* **WORK ORDER**:
Print the blog posts below word for word, starting with "Sunday, November 22, 2015" and going on through "learn to listen.".

Sunday, November 22, 2015

Magical Worlds

A small child, happily playing by herself, inhabiting magical worlds only she can see, is mocked and jeered at for not having any “real” friends.

So she learns to leave those worlds for night time dreams and supresses them during the day, learning to smile and be friendly and sociable.  Although for some reason she is always left on the fringes, despite her best efforts to “fit in.” 

Only when she’s completely alone does she re-enter her other worlds: worlds of forests and mountains, of music and magic, of rivers that sing and trees that whisper secrets if only you can learn to listen.

Over several decades more and more layers of “reality” smother and drown the magic and the music.  Walls of protection against ridicule and rejection bury her true self deeper and deeper.  As she grows into a woman, she learns to become “practical” and “real” and almost forgets such worlds ever existed, except in the fleeting way one remembers a dream after waking.

It’s a painful process, stripping away the pretence.  Aslan’s claws must dig deep to rip away the thick layers of lies.  Long forgotten wounds bleed afresh when exposed to the air in order to be cleansed.  Yet the truth must be unburied: the Truth that declares “I am unique.”

So the woman, accepting and embracing her uniqueness, learns to hear again the songs sung by wind and river and trees, the warm hum of soft earth, the deep bass of rock, the anthems of the mountains and the soaring soprano of the stars.  She learns to find her own voice in the symphony of creation, and her own Heart Song wells up within her of love and worship.

Then she sees her own child playing, inhabiting magical worlds where playmates are unable to follow.

O, My daughter, Do not let the world rob you of the wonder of your own imagination.  Do not smother your unique true self, nurture and embrace your creativity so when the time comes your inner light can shine forth unhindered.


Tuesday, November 3, 2015

Little Black Dog

Those who know me in person, or even the more observant readers, may have noticed a small, metaphorical, black dog hanging around my heels for several months.  The good news is that I feel I’ve now turned a corner in my recovery and I’ve been feeling “normal” for about a month.

Now I’m in a place I can look back over the journey through this particular valley of shadow, I’ve noticed we all need to have more conversations about faith and mental health.  This is a good article for a starting point.

Miriam’s post was the beginning of the turning point for me. Miriam wrote:

…do not be dismayed that you are downcast – because even those with the surest of promises wobble in the present from time to time.

Re-align your Hope and do not berate yourself. Being downcast by circumstance is not a sign you are a loser. You are in the company of King David and you dear one are loved just the same.

The thing is, if you’d asked me point blank about whether Christians can be depressed, I’d have said, of course, just like Christians can live with diabetes or any other illness.   The Psalmist, Jeremiah, Elijah – all experienced depressive episodes in their ministry.  But underneath that understanding there was a part of my subconscious that believed the lie, especially in the darkest moments, that what I was going through was a symptom of a lack of faith.   

When the shadow did lift, there was nothing I was doing or believing or praying any differently than when I was in the middle of it.  I’ve learned all I can do is Trust and Hope, knowing that the Father is carrying me through this season, and will bring me through it to the other side, even if that takes longer than I think it should.

Mine was only a small “black dog,” a number of dear friends are grappling with a larger, more persistent “black dogs.”  I wish was as easy as “do this and you’ll get better,” but this does not appear to be reality.  But you are still loved, still liked, still someone I care about and enjoy hanging out with.

As I continue to process what I’ve learned, I’ll come back and share a little more where I hope it will be an encouragement to anyone else out there going through this kind of stuff.  In the meantime: have courage my friend, and remember you don’t walk alone.

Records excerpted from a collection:

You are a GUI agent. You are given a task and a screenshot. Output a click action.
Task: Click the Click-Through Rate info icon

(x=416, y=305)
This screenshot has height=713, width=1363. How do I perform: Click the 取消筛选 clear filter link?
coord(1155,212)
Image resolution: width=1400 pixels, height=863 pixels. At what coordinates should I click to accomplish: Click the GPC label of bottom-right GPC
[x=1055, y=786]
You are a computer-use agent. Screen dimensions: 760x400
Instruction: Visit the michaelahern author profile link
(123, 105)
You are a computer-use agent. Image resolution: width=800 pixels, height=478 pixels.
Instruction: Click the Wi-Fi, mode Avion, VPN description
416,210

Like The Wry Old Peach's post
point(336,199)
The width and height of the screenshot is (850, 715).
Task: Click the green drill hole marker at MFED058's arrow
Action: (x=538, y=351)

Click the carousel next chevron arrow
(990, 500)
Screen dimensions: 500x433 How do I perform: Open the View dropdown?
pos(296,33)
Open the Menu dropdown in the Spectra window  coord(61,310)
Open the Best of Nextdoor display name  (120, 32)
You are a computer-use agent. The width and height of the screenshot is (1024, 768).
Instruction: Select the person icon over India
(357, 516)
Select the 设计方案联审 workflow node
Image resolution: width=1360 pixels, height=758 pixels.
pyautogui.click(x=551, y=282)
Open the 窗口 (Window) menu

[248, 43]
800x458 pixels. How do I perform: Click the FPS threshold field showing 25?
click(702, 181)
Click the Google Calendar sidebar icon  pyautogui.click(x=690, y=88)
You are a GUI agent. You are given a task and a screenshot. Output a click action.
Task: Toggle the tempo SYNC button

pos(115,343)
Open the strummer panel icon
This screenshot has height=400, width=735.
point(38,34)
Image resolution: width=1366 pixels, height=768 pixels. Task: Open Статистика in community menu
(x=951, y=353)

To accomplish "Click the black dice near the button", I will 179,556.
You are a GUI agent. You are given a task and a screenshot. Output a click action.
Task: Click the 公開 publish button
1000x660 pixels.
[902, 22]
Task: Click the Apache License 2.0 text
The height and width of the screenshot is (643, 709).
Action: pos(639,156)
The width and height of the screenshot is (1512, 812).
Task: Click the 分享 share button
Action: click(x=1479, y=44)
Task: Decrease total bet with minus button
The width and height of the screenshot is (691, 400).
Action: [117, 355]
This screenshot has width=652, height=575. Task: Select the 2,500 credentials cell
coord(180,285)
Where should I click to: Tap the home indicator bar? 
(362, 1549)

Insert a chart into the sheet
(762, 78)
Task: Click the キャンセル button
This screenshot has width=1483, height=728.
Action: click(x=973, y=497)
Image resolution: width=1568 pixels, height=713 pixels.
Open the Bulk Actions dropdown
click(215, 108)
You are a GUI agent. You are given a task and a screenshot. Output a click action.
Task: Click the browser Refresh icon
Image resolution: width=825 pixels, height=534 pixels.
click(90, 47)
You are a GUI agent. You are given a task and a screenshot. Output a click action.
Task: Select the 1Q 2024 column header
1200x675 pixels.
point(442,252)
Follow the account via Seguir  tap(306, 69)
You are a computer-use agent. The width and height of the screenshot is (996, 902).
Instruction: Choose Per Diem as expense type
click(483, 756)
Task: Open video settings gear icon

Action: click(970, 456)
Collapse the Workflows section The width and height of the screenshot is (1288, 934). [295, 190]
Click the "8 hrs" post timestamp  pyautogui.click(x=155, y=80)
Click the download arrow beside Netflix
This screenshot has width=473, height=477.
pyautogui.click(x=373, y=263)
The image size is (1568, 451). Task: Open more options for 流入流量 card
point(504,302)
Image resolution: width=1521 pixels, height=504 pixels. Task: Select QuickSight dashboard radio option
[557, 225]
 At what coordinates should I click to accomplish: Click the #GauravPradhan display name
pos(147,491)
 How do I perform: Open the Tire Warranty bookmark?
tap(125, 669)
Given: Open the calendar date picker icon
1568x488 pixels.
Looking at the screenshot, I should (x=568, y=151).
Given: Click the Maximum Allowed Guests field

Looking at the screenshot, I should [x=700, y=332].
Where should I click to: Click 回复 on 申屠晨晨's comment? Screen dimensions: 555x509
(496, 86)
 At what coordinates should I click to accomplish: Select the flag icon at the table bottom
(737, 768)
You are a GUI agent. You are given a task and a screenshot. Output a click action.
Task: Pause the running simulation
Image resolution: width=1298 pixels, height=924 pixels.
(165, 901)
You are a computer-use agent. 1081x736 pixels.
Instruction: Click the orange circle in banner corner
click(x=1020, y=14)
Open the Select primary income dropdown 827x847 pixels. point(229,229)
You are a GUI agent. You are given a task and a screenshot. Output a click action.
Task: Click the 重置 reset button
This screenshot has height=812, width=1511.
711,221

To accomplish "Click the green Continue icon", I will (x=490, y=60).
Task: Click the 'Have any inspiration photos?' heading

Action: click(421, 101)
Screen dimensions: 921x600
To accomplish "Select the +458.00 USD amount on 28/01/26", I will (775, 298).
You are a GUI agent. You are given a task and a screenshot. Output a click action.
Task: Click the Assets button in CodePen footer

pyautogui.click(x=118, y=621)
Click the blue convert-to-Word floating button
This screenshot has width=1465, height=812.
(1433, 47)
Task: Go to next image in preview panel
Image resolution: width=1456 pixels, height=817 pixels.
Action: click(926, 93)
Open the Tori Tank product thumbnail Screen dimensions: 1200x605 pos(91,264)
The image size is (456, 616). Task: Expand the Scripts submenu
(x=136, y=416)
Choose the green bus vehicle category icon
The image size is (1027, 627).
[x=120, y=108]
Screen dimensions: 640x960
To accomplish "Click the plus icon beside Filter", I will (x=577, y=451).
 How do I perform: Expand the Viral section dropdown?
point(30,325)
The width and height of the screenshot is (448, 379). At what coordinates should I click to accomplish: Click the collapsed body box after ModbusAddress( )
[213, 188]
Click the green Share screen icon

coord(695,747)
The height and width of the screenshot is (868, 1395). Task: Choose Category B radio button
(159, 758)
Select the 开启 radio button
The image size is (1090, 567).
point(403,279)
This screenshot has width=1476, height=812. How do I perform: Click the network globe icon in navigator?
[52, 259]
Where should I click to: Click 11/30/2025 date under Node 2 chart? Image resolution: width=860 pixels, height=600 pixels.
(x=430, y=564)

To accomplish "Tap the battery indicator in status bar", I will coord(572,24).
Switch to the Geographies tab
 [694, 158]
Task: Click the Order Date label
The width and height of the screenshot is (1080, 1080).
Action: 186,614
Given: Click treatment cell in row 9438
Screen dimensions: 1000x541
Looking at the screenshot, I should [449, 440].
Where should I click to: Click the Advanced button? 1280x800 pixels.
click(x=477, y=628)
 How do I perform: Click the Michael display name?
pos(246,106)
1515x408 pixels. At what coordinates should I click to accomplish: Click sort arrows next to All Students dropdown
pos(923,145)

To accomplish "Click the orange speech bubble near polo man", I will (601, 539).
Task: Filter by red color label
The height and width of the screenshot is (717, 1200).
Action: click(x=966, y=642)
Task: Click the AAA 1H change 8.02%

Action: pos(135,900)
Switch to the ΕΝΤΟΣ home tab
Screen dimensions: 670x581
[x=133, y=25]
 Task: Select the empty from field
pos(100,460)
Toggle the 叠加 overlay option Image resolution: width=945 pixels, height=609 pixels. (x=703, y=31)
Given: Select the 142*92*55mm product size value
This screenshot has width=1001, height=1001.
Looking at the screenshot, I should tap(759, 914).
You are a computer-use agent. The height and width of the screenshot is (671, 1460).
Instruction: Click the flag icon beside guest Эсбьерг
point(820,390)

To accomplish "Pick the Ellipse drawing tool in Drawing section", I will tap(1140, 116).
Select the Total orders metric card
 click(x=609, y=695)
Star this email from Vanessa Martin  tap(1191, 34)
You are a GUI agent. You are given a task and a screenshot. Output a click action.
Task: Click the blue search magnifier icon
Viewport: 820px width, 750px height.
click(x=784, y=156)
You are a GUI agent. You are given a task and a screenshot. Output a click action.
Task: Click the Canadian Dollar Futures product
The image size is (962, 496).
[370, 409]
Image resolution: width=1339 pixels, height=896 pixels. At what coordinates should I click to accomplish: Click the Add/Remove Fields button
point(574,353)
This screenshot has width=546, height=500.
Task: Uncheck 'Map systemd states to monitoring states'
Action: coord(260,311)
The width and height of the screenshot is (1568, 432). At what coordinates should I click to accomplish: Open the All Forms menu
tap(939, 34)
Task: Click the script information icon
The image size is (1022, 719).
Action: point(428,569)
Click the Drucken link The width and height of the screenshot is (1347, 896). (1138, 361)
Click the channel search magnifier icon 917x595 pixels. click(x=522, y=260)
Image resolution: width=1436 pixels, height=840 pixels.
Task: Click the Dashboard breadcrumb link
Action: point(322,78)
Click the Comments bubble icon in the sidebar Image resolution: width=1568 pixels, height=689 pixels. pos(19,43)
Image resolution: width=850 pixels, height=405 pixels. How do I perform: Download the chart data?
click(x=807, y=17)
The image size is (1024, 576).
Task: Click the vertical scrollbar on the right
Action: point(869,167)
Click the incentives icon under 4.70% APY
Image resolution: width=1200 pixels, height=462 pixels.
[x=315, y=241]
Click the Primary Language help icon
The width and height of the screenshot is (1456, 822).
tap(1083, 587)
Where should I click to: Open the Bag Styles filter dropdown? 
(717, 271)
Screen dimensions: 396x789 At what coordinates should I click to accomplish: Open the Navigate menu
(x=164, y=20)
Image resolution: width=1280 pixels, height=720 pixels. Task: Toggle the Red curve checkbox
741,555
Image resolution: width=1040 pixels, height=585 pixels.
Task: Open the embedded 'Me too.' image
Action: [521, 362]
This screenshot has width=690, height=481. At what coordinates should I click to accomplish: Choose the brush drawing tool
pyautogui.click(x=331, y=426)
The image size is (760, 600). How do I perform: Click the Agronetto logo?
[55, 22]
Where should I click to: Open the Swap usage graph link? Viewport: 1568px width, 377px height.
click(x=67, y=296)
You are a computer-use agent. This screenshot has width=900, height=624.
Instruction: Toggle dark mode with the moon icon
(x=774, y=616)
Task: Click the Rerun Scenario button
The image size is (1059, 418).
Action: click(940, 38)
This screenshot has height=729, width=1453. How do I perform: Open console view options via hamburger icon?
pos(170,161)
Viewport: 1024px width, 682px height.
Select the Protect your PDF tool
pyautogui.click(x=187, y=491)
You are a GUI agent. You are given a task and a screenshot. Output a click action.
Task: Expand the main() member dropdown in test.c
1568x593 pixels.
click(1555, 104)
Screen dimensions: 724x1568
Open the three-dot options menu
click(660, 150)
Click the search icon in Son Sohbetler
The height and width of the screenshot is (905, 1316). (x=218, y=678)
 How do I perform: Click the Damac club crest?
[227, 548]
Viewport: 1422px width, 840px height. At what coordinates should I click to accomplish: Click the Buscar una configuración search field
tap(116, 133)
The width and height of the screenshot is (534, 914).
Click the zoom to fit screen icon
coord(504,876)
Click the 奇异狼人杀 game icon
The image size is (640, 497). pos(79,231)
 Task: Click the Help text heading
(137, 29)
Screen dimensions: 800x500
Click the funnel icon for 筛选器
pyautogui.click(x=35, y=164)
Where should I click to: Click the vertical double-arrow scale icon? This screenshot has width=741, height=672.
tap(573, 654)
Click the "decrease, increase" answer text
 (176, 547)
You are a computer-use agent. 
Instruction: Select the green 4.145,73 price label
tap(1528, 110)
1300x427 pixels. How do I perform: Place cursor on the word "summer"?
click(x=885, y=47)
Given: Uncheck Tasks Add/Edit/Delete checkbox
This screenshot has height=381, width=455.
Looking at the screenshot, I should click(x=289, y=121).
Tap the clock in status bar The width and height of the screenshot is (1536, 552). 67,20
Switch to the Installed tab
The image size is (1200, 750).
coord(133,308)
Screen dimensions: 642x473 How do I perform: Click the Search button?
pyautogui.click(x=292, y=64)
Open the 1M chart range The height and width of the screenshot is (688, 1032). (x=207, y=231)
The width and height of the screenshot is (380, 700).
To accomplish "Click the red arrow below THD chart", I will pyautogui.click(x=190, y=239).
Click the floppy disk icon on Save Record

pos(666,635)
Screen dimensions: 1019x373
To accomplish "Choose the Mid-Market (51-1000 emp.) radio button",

* **TASK OUTPUT**:
Sunday, November 22, 2015

Magical Worlds

A small child, happily playing by herself, inhabiting magical worlds only she can see, is mocked and jeered at for not having any “real” friends.

So she learns to leave those worlds for night time dreams and supresses them during the day, learning to smile and be friendly and sociable.  Although for some reason she is always left on the fringes, despite her best efforts to “fit in.” 

Only when she’s completely alone does she re-enter her other worlds: worlds of forests and mountains, of music and magic, of rivers that sing and trees that whisper secrets if only you can learn to listen.